For Oppenheimer himself, this could be the emotions created by his dread and foresight at what he had created. More powerfully, however, this piece stands as a requiem for a world forever changed by the knowledge of possible nuclear annihilation. A post‑Cold War planet we may now be, but his music took me right back to the nervousness of the mid‑’80s and its accompanying, tangible dread of nuclear war.


 
Lightening the mood and returning to the music, Blow The Wind (subtitled Pie Jesu) does indeed feature that Orange ad music again. Heard without those connotations, however, this is a brilliant interweaving of samples and live sound, as Kathleen Ferrier’s familiar rendition of the traditional vocal is interspersed with Pappenheim and Pook’s plangent vocal counterpoint, the echoing sounds of children playing, and more soaring strings. As in hip‑hop, the form that originally used sampling to such great effect and historic importance, the sample of Ferrier is used as a basis to build other musical sequences, instrumentation and vocals. It’s humble, beautiful, and ends far too soon.


 
The lessons in the new technology of music Jocelyn Pook has gained will undoubtedly further influence the writing and performance of her music for her own instrument ‑ strings. The penultimate piece, La Blanche Traversée, appears to be a fairly standard chamber‑piece setting of words by Racine, but more remarkable is the subtle instrumental backing. Pook and the Electra Strings play a slightly off‑rhythm pattern of oscillating notes that, to any DJ or mixer who knows his decks, would be regarded as a loop.

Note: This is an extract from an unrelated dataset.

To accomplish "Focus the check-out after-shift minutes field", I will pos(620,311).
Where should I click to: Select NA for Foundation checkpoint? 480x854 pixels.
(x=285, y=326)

I feel that it is safe to assume that the original hip‑hop DJs never had this development in mind when they crafted scratching and looping. ‘Deluge’ is a long way from being electronica, but the ’90s cross‑pollination continues.


 
While music has broken all the boundaries of genre in the ’90s, the end products have resulted in albums of naked emotion or sonic inventiveness. But rarely both together. ‘Deluge’ is a suite of stunning invention and sheer beauty in its music, but with all the necessary emotion of a requiem for the post‑nuclear age. The wind blows cold, with the sound of ravens on the air, but it tugs your whole life right to the surface of your skin.

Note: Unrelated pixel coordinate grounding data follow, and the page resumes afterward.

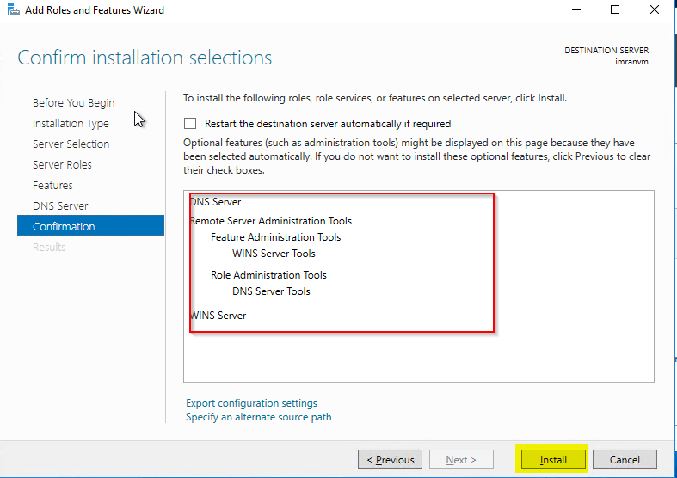Cancel the wizard

[x=625, y=459]
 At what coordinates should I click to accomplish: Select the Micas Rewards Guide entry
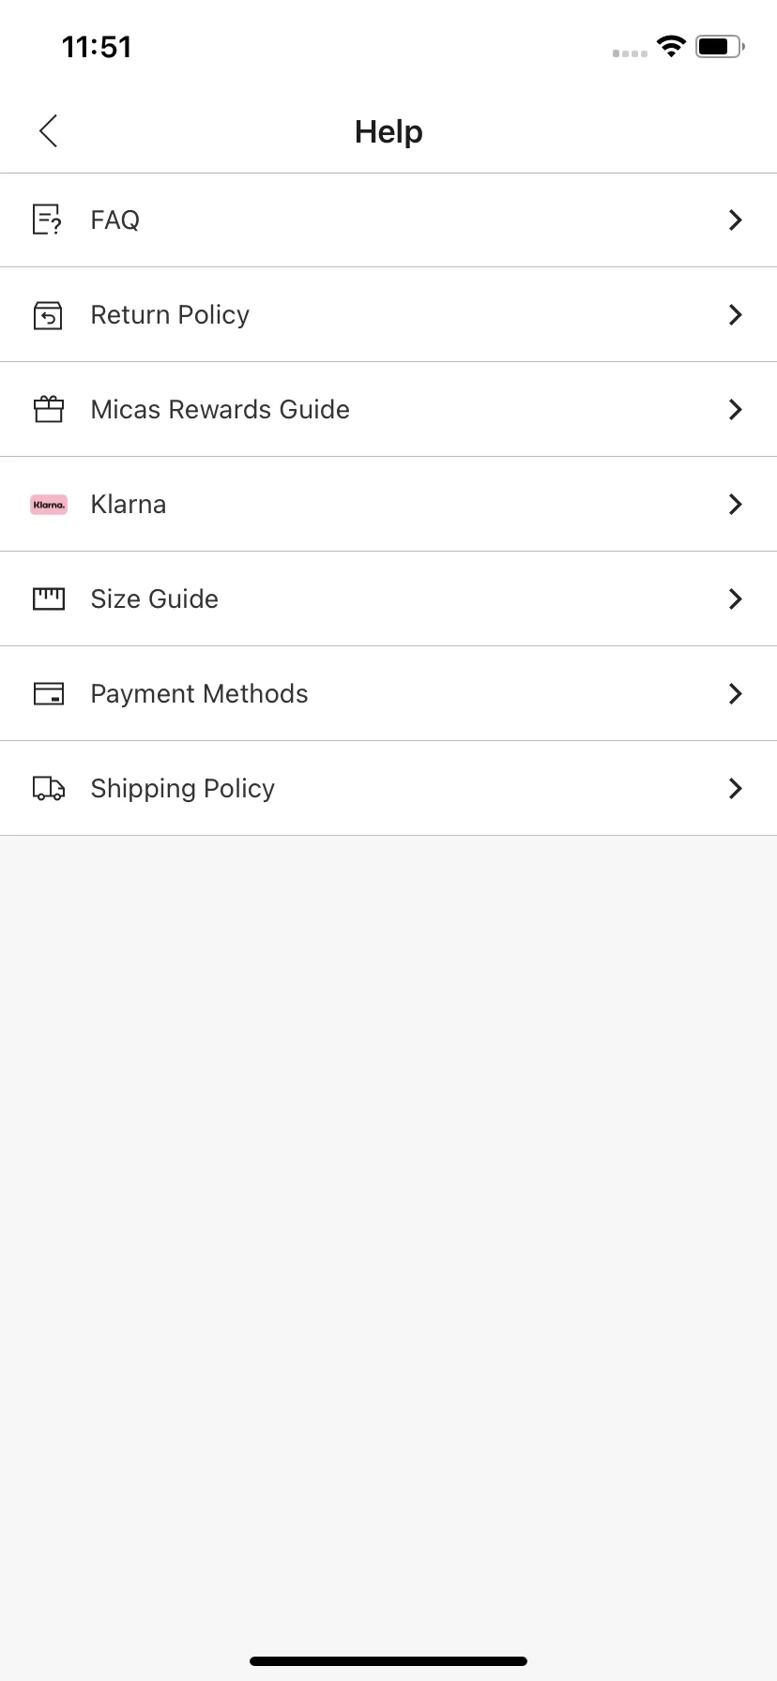coord(389,410)
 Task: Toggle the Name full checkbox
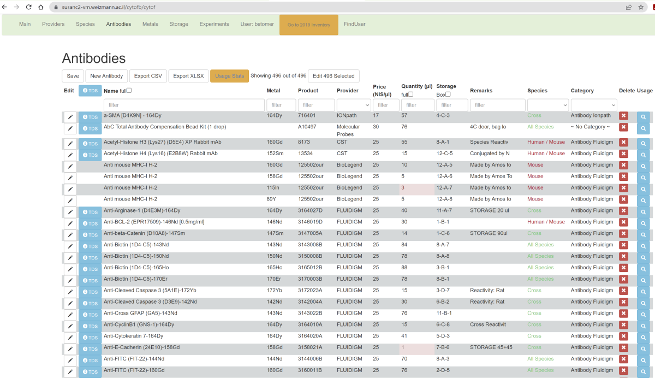click(129, 91)
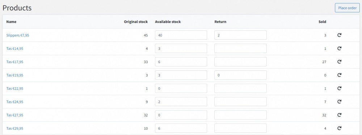The width and height of the screenshot is (362, 135).
Task: Reload the Tas €29,95 row via its icon
Action: (339, 128)
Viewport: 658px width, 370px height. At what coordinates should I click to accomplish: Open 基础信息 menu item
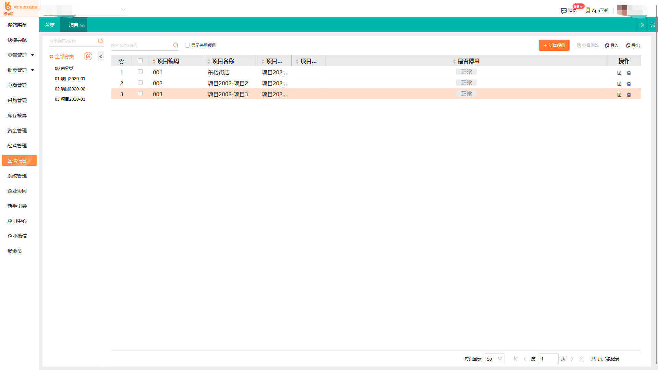tap(17, 160)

Never mind the politics of how you got to hear of Jocelyn Pook or ‘Deluge’. Open your mind to it.

(review by Vaughan Simons)

Jocelyn Pook: ‘Deluge’
Virgin Records, CDVE 933 7243 (7 24384 29632 2)
CD-only album
Released: 24th February 1997

Get it from:
(2018 update) long out-of-print, so best picked up second-hand. Most of the tracks on ‘Deluge’ were remixed and reissued on the ‘Flood’ album in 1999.